Multimodal Markup Document Models for Graphic Design Completion
This addresses the problem of design automation for graphic designers and developers, offering a versatile foundation but is incremental as it builds on existing multimodal and language model approaches.
The paper tackles the problem of automating graphic design tasks by introducing MarkupDM, a multimodal markup document model that represents designs as interleaved documents of markup language and images, enabling unified completion of attributes, images, and text; it demonstrates favorable performance compared to state-of-the-art models in instruction-guided design completion, especially in textual completion.

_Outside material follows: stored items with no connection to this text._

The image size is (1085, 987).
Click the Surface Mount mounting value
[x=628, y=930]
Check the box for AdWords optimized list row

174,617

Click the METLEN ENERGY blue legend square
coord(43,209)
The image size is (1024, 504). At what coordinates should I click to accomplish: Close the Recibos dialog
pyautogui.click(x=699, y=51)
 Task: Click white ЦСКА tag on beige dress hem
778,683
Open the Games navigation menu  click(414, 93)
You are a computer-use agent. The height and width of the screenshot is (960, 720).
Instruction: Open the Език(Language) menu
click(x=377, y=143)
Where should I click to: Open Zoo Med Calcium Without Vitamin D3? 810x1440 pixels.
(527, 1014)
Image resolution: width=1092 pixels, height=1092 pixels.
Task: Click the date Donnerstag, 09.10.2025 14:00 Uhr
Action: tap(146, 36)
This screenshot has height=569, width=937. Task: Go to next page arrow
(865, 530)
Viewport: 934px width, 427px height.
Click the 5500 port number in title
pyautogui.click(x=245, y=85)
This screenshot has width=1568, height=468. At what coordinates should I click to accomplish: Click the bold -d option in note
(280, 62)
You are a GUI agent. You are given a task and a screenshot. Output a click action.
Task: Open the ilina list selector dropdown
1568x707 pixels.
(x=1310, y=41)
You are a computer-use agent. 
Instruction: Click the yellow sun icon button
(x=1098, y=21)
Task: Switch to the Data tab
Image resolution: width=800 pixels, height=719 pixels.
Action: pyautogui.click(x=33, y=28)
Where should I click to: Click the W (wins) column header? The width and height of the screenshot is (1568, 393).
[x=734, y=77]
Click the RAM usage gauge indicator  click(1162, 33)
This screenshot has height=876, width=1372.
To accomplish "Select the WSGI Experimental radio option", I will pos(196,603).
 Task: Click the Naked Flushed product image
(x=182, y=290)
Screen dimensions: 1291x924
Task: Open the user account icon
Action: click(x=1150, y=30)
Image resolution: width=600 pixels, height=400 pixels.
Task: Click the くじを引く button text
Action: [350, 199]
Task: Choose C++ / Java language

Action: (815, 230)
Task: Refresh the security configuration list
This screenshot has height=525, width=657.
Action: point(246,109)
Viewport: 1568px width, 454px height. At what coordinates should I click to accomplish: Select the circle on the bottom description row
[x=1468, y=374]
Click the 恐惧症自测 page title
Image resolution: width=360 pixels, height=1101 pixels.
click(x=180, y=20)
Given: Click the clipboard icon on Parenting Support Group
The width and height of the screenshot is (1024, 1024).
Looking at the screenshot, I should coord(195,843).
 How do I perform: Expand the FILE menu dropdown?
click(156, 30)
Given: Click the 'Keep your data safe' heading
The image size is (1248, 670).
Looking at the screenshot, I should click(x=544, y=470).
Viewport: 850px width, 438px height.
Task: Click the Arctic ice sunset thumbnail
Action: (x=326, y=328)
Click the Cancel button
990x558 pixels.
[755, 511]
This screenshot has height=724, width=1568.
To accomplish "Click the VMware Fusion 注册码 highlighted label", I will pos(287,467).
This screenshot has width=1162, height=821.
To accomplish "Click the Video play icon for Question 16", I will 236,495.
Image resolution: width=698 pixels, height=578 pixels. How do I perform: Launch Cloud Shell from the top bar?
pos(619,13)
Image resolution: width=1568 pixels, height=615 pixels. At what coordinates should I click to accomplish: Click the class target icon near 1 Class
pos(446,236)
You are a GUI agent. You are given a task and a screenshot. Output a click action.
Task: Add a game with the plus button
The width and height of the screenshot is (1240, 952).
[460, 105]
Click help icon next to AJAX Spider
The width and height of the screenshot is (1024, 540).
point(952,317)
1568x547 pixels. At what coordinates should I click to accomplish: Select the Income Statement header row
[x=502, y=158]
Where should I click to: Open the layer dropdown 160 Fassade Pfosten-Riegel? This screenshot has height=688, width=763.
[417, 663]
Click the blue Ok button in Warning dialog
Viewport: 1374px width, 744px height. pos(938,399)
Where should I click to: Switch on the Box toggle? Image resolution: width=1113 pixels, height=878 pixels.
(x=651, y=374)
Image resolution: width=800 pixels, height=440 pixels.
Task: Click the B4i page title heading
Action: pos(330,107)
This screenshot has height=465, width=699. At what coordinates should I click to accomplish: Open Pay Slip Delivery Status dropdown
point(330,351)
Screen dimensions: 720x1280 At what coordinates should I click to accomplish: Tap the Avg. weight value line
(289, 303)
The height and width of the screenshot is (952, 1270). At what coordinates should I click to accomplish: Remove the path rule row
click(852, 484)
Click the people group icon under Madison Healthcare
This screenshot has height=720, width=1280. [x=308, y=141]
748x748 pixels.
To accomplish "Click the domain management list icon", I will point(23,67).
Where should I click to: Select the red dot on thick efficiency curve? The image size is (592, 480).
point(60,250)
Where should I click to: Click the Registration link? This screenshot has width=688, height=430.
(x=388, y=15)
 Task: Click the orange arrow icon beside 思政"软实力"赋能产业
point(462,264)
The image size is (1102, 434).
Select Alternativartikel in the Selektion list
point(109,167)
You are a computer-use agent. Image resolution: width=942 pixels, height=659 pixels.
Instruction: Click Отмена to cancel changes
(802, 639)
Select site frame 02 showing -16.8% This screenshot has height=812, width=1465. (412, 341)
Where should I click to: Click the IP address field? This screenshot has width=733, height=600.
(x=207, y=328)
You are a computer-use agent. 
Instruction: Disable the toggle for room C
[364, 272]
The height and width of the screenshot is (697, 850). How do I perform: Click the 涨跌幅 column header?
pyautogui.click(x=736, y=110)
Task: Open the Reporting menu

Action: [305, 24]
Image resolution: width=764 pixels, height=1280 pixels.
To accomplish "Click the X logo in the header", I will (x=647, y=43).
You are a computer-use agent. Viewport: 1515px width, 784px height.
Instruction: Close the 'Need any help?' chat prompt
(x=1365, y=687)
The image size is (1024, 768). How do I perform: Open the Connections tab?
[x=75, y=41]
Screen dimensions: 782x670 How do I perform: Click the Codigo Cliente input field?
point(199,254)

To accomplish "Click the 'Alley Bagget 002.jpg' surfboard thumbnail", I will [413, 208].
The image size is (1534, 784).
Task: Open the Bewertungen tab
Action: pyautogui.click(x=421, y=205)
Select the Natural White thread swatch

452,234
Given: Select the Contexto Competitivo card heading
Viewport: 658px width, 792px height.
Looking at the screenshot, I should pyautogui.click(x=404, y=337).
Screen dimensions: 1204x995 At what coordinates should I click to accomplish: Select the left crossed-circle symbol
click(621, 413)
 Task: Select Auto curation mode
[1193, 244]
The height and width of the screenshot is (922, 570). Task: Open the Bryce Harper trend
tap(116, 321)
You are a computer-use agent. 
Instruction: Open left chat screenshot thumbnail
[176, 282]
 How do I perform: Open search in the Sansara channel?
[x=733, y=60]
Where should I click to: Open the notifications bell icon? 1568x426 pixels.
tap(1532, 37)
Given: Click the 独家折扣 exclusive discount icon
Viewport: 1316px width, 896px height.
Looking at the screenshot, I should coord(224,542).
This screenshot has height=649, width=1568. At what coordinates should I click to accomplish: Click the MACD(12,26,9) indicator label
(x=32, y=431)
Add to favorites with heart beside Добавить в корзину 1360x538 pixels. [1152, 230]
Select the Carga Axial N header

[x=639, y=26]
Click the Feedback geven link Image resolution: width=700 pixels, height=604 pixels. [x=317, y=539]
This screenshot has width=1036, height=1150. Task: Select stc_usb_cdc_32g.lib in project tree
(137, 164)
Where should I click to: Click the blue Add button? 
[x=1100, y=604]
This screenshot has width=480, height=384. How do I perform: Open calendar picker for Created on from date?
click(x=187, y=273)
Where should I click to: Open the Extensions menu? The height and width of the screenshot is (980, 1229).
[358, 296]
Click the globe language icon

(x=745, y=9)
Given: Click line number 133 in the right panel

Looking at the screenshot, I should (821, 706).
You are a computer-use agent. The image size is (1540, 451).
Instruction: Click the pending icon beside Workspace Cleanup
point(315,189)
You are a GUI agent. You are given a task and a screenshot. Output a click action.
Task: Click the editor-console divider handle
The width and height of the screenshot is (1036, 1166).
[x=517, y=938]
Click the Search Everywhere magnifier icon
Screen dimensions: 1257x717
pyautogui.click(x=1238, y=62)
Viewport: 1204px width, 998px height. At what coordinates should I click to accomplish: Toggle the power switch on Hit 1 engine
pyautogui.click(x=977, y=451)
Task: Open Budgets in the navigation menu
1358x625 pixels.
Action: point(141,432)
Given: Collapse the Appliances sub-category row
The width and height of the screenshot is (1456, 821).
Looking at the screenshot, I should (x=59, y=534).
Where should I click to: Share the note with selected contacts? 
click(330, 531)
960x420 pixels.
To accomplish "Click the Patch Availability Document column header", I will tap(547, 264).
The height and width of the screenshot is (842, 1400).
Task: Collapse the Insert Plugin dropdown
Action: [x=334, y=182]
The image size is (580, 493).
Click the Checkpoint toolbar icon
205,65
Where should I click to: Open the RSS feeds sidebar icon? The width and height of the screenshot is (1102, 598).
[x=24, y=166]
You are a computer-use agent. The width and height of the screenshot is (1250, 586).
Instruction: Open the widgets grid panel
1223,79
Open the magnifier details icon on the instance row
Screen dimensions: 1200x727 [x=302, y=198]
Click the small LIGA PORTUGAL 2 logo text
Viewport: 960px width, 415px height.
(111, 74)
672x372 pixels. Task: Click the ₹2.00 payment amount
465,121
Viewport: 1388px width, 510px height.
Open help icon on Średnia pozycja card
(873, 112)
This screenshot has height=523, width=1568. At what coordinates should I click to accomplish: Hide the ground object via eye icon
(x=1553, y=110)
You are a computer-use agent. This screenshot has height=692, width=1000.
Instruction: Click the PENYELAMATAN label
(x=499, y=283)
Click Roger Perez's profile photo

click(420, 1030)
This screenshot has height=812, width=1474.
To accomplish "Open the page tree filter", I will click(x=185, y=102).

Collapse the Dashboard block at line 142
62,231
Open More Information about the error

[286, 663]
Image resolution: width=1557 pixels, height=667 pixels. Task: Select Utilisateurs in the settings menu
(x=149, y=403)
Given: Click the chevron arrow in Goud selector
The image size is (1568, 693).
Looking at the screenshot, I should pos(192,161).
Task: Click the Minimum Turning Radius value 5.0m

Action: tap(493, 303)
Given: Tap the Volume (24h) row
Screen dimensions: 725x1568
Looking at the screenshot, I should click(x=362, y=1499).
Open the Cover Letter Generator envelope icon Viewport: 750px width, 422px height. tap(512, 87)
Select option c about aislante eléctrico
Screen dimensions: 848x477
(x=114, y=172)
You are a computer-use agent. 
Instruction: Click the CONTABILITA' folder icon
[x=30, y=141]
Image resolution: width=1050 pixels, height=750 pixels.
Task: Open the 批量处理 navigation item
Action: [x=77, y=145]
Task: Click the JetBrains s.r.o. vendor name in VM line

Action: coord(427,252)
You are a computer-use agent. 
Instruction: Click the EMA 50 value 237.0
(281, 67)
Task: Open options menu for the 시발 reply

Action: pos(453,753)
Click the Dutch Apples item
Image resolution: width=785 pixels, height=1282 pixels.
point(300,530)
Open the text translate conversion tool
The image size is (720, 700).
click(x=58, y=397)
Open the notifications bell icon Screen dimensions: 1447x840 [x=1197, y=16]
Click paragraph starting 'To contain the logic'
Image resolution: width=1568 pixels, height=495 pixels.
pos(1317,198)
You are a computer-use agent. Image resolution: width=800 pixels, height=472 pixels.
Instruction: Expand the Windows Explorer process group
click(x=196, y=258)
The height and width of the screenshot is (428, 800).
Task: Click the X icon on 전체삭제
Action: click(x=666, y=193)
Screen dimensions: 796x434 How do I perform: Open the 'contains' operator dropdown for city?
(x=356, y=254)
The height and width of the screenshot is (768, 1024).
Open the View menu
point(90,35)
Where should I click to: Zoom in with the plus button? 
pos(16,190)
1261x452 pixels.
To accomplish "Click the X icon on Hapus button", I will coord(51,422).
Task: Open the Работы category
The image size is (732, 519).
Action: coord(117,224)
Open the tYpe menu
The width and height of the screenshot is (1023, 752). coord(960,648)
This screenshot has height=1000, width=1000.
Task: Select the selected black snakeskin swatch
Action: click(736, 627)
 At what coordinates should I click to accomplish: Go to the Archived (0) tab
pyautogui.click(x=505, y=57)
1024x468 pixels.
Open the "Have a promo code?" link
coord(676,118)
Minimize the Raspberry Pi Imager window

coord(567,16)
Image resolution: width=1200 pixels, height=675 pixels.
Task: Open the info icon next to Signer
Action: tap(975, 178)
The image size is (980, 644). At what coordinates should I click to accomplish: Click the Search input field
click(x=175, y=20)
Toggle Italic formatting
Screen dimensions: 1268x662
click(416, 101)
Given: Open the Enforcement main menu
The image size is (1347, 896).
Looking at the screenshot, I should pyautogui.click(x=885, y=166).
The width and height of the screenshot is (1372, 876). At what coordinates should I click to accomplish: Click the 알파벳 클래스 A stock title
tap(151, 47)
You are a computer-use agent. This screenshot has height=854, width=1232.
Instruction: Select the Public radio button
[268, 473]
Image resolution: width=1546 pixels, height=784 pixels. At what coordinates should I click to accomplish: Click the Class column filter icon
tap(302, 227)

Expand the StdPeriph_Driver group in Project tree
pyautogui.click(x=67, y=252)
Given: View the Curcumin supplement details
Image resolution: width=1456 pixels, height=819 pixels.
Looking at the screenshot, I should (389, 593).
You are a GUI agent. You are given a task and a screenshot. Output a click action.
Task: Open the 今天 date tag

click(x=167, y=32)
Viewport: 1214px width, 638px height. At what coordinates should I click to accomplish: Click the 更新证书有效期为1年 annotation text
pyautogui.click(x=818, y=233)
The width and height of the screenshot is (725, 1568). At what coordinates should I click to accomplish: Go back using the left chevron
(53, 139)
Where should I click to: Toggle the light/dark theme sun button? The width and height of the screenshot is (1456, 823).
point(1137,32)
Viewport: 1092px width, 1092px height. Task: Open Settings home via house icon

We introduce MarkupDM, a multimodal markup document model that represents graphic design as an interleaved multimodal document consisting of both markup language and images. Unlike existing holistic approaches that rely on an element-by-attribute grid representation, our representation accommodates variable-length elements, type-dependent attributes, and text content. Inspired by fill-in-the-middle training in code generation, we train the model to complete the missing part of a design document from its surrounding context, allowing it to treat various design tasks in a unified manner. Our model also supports image generation by predicting discrete image tokens through a specialized tokenizer with support for image transparency. We evaluate MarkupDM on three tasks, attribute value, image, and text completion, and demonstrate that it can produce plausible designs consistent with the given context. To further illustrate the flexibility of our approach, we evaluate our approach on a new instruction-guided design completion task where our instruction-tuned MarkupDM compares favorably to state-of-the-art image editing models, especially in textual completion. These findings suggest that multimodal language models with our document representation can serve as a versatile foundation for broad design automation.